The athletes provide invaluable feedback as to what features work (or don’t), so it’s a win-win for both parties. Alienware gets access to testers who will push the gear to its absolute limits, and players have serious input so they know they’re getting quality, attentively designed, ergonomic equipment.
The players even have input as to lighting levels, so they can request to be put in the dark if the mood takes them—no one wants to be bombarded with fluorescent lighting when they’re trying to game, right? They also presumably have 24 hour tech support, so that takes away a lot of the hardware stress.
Besides, they have all these fancy sci-fi LED strips to increase their FPS, now, so no worries in that department.
Over the years, the world of esports has been steadily evolving, with athletes finally getting the treatment they need to excel. Now, getting the recognition it deserves as a professional sport, teams are no longer exiled to dark and dingy setups in their parents’ basements.

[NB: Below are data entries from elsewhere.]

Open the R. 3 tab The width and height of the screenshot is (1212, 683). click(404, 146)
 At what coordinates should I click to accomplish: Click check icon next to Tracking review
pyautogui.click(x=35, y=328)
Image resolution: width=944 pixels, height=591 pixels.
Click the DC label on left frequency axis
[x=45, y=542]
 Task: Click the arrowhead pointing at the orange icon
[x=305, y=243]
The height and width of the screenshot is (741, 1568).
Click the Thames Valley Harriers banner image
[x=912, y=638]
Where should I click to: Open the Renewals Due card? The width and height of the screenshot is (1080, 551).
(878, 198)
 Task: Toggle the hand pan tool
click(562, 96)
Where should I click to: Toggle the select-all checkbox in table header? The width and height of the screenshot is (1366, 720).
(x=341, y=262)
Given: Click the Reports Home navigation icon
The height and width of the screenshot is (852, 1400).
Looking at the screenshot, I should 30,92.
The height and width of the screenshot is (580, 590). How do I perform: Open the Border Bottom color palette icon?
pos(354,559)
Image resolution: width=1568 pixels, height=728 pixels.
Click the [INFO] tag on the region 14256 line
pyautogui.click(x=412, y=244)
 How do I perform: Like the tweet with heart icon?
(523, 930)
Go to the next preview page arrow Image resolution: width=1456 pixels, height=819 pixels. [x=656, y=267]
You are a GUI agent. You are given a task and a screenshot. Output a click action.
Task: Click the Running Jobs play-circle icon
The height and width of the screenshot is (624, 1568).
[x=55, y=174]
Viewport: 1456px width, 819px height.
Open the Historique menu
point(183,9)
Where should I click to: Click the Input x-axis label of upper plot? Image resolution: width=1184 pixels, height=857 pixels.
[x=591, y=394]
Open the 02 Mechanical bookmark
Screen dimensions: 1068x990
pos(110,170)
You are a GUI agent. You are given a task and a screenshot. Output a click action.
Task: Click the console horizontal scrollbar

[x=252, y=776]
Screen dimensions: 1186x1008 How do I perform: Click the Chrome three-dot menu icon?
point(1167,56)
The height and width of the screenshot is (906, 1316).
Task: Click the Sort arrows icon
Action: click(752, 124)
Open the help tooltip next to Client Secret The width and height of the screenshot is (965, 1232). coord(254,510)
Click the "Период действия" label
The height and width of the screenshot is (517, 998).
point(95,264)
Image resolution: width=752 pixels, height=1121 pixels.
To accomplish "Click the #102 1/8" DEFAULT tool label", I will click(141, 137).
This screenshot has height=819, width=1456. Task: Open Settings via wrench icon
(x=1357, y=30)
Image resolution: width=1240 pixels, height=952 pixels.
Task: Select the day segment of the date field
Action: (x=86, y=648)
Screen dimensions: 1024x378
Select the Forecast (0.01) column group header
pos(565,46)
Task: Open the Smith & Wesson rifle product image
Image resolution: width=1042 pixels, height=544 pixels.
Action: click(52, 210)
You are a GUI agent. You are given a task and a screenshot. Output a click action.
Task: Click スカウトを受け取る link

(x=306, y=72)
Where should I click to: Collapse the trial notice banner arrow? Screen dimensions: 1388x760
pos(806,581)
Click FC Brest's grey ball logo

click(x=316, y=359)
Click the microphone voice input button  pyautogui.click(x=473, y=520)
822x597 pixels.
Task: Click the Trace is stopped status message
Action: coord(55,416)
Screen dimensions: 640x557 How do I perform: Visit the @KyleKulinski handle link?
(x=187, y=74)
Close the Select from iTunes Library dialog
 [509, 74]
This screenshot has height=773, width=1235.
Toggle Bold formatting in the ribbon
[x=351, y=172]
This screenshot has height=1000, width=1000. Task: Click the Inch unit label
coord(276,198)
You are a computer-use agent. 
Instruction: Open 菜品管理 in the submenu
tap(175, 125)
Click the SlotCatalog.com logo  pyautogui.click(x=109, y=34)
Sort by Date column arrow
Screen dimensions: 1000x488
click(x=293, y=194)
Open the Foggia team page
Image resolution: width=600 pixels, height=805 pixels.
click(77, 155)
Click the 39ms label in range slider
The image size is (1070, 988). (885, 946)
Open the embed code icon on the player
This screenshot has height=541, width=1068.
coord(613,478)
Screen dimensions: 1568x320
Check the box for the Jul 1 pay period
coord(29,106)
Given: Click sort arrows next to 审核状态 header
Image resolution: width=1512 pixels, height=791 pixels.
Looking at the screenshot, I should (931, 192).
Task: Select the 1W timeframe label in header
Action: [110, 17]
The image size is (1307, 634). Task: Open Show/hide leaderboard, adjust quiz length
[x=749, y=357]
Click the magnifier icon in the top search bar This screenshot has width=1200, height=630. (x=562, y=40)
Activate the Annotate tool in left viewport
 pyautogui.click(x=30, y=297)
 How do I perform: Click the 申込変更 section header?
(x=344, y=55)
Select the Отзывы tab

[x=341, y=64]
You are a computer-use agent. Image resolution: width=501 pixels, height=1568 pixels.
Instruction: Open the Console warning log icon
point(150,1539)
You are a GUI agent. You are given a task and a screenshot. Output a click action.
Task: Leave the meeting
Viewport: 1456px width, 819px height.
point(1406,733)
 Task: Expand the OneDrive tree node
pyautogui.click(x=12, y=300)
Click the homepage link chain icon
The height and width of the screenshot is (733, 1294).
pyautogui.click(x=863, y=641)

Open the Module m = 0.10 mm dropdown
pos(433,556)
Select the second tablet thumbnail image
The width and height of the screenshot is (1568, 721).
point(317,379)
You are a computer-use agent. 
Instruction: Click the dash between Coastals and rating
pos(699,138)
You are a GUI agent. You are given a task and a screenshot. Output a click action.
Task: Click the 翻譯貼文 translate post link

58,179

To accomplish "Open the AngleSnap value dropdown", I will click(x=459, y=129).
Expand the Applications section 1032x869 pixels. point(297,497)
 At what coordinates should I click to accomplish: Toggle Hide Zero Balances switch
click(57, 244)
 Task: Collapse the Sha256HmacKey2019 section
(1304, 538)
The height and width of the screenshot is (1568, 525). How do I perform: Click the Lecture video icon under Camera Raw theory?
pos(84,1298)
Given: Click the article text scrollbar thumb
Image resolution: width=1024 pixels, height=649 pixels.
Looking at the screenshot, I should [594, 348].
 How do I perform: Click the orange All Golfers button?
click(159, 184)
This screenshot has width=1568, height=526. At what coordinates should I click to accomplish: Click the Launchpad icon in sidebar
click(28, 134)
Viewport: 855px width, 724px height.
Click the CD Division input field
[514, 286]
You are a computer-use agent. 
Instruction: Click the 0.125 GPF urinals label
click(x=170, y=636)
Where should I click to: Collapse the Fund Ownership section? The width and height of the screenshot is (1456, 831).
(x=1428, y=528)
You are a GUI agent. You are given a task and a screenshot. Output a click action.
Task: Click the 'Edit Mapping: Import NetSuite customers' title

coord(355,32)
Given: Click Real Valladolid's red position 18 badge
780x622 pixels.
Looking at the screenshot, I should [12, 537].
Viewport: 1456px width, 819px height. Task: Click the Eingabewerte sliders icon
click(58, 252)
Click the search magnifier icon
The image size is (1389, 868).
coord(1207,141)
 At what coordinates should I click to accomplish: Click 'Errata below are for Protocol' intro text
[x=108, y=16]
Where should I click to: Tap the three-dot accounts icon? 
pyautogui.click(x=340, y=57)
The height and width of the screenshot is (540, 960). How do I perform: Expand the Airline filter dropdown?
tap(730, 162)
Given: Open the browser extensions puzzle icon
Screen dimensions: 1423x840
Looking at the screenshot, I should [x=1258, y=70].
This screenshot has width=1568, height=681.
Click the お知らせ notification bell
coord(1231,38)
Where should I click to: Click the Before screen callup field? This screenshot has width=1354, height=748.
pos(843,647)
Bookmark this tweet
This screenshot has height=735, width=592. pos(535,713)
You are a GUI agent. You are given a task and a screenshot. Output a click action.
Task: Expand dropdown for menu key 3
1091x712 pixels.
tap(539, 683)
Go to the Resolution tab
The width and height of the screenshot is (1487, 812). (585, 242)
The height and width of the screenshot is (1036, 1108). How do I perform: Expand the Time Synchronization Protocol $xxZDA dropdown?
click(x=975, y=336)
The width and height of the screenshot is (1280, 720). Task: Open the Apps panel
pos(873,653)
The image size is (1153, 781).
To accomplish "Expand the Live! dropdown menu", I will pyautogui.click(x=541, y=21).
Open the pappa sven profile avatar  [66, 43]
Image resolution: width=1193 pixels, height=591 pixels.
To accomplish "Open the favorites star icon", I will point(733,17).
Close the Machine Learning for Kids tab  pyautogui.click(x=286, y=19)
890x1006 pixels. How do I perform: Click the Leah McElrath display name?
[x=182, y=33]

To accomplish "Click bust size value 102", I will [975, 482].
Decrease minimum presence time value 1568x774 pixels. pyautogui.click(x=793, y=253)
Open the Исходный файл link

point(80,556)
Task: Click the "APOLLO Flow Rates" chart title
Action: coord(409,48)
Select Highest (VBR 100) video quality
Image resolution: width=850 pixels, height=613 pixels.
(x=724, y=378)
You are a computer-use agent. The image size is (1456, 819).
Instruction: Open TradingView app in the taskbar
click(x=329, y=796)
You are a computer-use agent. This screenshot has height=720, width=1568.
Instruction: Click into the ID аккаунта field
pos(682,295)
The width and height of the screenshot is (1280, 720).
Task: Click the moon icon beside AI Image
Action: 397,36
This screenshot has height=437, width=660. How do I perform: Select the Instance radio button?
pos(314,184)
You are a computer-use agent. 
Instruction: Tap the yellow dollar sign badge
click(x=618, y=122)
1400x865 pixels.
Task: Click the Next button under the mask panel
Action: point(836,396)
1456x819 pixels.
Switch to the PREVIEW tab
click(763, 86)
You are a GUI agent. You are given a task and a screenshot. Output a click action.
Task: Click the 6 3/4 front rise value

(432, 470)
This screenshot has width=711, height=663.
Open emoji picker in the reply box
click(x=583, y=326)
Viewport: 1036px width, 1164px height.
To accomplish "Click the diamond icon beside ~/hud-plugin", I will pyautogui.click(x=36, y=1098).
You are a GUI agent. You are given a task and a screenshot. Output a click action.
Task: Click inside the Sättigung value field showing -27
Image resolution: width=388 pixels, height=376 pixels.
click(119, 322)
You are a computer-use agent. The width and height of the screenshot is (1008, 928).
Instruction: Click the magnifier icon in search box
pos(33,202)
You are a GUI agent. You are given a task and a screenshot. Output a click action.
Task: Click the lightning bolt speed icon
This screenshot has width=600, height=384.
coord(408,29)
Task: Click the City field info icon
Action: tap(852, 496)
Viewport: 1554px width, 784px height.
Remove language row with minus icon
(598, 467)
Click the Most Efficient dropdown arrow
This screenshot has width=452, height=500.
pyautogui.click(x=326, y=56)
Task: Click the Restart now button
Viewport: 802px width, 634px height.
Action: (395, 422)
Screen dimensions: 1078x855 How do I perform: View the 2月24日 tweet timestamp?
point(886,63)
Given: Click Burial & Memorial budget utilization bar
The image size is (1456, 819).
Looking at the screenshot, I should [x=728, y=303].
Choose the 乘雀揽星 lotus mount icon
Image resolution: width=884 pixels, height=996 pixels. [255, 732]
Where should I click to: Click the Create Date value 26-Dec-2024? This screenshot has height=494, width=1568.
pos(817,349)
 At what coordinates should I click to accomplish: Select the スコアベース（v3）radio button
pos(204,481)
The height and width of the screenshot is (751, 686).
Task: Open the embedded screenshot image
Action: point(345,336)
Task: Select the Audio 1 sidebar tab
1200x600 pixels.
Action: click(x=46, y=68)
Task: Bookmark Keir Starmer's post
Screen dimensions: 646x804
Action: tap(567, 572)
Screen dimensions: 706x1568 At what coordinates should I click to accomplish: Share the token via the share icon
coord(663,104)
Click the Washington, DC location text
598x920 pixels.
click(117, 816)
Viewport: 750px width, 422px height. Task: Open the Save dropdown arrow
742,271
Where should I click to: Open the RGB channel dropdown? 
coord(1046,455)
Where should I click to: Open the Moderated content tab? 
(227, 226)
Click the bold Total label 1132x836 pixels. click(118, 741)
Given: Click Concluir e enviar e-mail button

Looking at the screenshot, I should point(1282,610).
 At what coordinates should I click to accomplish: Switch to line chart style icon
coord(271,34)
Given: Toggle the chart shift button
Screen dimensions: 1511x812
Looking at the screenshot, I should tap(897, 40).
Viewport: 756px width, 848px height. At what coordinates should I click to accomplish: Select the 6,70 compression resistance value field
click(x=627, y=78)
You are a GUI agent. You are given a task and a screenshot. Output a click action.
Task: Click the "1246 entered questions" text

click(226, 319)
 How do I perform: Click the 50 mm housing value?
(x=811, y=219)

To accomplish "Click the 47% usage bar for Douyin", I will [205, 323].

Team Liquid have set the bar pretty high with this Alienware-imagined training facility, further bolstering the vision of being a holistic esports organization. It can now stand proud in the knowledge that the various teams moving through HQ are being properly taken care of.
At least while they await the return of the mothership. Let’s hope they leave the best esport specimens for us, here on earth.